TRECHO DO TEXTO >>
Mas os soviéticos acabaram por entender bastante bem o mundo muçulmano, com certeza a parte árabe daquele mundo. Passaram décadas treinando cada novo ditador para governar como o Kremlin, criando e implantando uma centena de mini-KGBs para esmagar qualquer oposição, inundando-as com armas e aviões, treinando soldados para lutar contra o próprio povo.
E quando Israel venceu em 1967, e novamente venceu em 1973 e outra vez em 1982 – momento memorável do sítio israelense contra Beirute, lembro, aconteceu quando o líder da Frente Democrática para a Libertação da Palestina pediu que Moscou lhes fornecesse armas, a serem entregues por paraquedas dentro da capital libanesa cercada –, os russos assistiram à humilhação dos árabes. Diplomatas russos falavam muito melhor árabe que os colegas norte-americanos (o que continua a acontecer até hoje) e entenderam os falsos anúncios de apoio que se esperava que eles – os russos – dessem à “causa” árabe.
Assim, quando o presidente Dmitry Medvedev chegou a Damasco para encontro com o presidente Bashar Assad no início de maio corrente, os árabes o ouviram atentamente, porque ouvir atentamente é típico dos árabes; tanto quanto é típico de nós, ocidentais, não ouvir. Sem nem de longe deixar-se impressionar por “pacificações”, Medvedev declarou que a situação do Oriente Médio era “péssima, muito, muito ruim”, e insistiu que os norte-americanos tomassem “atitude séria”. “Em essência, o processo de paz no Oriente Médio deteriorou-se”, disse ele. “Qualquer aquecimento na situação do Oriente Médio levará a uma explosão e à catástrofe.” Os norte-americanos, por acaso, o ouviram? Não. Nem uma palavra. Não ouviram.
Em vez disso, La Clinton sassaricou diretamente rumo ao Capitólio, para dizer aos legisladores norte-americanos que o novo acordo nuclear Turquia-Brasil-Irã de troca de combustível nuclear não era bom-que-chegue; que as sanções da ONU estavam a caminho – com apoio dos russos. Bom. Isso, ainda teremos de ver, para crer.
Depois desse alerta, o presidente da Rússia – que é membro do infame “Quarteto” supostamente comandando pelo igualmente infame Tony Blair – fez o que Blair e um punhado de diplomatas britânicos já deveriam ter feito há muito tempo: foi visitar Khaled Meshaal, o líder do Hamás que vive em Damasco, e pediu-lhe que libertasse o soldado israelense que permanece prisioneiro em Gaza – jamais até hoje encontrado pelo infalível e valoroso exército de Israel, vale lembrar, apesar de os guerreiros de Israel viverem lá, bombardeando tudo e todos, aquela multidão de famintos e desesperados, já, hoje, há mais de um ano e meio.

ENTRADAS FORNECIDAS >>
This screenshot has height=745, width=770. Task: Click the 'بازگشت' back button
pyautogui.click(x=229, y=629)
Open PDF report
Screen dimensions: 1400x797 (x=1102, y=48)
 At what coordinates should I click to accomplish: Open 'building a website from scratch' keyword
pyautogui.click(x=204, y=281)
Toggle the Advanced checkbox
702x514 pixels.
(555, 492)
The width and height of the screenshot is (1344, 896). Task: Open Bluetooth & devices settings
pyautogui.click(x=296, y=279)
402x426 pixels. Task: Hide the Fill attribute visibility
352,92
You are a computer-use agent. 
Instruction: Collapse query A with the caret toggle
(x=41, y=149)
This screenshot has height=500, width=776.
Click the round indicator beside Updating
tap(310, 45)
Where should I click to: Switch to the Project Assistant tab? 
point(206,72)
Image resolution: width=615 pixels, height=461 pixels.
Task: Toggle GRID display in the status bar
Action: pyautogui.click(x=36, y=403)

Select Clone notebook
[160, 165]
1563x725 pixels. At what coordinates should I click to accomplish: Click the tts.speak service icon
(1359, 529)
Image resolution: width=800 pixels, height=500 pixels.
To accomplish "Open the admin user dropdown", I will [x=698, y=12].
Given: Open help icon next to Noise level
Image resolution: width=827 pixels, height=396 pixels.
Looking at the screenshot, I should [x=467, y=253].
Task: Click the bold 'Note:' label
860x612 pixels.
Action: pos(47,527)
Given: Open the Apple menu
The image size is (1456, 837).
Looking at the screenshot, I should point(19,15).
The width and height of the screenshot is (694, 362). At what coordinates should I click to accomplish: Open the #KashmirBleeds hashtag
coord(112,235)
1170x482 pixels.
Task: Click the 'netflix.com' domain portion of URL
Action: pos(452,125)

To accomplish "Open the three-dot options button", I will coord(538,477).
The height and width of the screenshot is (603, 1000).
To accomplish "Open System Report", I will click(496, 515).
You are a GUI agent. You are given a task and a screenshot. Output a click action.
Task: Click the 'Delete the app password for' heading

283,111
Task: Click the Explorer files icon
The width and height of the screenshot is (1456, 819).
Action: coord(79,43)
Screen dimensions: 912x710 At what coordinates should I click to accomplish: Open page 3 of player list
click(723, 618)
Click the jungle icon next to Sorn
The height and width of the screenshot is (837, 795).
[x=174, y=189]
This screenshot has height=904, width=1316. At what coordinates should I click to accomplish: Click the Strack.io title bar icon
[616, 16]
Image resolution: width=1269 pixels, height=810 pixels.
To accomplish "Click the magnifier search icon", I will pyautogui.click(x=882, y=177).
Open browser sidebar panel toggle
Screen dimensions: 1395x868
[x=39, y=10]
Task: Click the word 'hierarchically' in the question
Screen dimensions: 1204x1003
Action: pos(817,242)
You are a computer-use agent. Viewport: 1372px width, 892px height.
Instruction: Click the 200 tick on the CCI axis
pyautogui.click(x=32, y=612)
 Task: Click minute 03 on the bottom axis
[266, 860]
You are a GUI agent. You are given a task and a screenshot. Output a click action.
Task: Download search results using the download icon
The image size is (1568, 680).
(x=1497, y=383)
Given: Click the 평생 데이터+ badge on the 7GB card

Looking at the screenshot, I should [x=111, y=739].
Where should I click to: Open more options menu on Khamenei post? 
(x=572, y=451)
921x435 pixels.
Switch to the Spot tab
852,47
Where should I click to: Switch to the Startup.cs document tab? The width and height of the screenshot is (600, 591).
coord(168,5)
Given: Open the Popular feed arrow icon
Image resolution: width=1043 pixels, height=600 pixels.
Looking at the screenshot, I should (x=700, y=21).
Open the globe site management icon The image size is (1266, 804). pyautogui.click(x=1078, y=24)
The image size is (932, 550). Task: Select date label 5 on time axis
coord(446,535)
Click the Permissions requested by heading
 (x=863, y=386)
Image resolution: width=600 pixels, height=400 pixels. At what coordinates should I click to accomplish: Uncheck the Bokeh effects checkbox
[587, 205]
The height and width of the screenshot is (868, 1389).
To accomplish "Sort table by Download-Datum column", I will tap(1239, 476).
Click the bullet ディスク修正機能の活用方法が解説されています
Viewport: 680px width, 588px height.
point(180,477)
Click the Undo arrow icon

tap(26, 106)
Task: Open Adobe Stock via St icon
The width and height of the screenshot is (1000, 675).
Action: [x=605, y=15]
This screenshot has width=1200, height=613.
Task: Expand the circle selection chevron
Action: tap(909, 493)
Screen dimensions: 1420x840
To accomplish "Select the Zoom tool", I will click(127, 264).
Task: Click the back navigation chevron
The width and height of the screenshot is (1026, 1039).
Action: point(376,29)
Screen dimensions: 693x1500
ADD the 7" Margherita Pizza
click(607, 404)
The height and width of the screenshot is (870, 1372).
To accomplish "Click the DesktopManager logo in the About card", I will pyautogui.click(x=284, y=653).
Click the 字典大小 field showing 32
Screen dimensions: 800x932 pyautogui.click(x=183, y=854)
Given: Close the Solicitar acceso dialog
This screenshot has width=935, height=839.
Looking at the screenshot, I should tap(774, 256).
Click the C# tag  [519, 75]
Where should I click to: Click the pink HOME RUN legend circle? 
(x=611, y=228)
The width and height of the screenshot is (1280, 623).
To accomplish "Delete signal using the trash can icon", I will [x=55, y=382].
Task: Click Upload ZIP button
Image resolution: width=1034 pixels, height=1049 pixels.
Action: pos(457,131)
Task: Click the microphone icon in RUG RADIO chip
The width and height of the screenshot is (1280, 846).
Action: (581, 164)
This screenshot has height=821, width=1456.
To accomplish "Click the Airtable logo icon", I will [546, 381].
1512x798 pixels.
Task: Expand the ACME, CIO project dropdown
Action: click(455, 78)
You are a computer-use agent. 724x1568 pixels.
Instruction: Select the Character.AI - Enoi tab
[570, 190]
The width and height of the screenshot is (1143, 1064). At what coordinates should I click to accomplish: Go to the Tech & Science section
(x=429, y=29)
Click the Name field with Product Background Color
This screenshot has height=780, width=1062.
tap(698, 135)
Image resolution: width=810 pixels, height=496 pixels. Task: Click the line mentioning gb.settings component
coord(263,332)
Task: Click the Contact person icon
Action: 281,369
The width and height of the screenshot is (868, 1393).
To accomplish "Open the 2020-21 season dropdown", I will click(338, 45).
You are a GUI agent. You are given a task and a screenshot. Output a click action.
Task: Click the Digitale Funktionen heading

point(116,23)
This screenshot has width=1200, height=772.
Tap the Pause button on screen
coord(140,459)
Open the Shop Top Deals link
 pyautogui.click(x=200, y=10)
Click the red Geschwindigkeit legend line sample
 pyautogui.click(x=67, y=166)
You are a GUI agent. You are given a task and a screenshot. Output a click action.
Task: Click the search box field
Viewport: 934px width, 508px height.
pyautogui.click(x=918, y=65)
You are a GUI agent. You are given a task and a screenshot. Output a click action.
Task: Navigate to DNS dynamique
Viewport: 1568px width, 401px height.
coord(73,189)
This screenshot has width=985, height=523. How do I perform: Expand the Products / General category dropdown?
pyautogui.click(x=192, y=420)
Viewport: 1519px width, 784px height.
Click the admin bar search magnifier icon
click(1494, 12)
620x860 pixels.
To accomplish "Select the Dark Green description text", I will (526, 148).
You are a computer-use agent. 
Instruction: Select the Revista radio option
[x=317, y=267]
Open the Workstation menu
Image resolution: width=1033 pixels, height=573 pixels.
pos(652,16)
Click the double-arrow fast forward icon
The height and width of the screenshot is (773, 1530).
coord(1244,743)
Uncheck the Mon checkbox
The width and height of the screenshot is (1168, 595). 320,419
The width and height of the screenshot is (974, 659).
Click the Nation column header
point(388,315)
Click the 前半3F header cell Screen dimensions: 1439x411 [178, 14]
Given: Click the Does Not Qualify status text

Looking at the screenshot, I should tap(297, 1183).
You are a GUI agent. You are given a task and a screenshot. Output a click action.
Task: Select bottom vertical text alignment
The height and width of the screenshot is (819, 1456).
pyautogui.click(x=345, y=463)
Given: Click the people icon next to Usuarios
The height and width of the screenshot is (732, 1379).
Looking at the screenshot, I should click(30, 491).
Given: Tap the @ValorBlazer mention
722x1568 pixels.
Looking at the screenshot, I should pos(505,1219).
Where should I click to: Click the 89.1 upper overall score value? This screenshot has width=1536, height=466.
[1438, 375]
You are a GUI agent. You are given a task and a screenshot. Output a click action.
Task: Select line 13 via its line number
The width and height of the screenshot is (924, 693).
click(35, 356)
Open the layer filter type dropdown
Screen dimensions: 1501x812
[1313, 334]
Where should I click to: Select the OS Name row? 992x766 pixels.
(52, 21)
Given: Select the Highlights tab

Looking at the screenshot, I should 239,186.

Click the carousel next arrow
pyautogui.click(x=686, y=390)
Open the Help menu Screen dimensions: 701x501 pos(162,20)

FAÇA ISTO >>
Diga se cada afirmação abaixo concorda com o trecho do texto, respondendo sim ou não e citando sem alterações as palavras do trecho que decidem a questão.
1. Medvedev foi a Damasco no início de maio para se encontrar com Bashar Assad.
2. Os diplomatas norte-americanos falavam árabe melhor que os russos.
3. Medvedev pediu a Khaled Meshaal que libertasse o soldado israelense preso em Gaza.

RESPOSTA >>
1. Sim: "quando o presidente Dmitry Medvedev chegou a Damasco para encontro com o presidente Bashar Assad no início de maio corrente".
2. Não: "Diplomatas russos falavam muito melhor árabe que os colegas norte-americanos".
3. Sim: "foi visitar Khaled Meshaal, o líder do Hamás que vive em Damasco, e pediu-lhe que libertasse o soldado israelense que permanece prisioneiro em Gaza".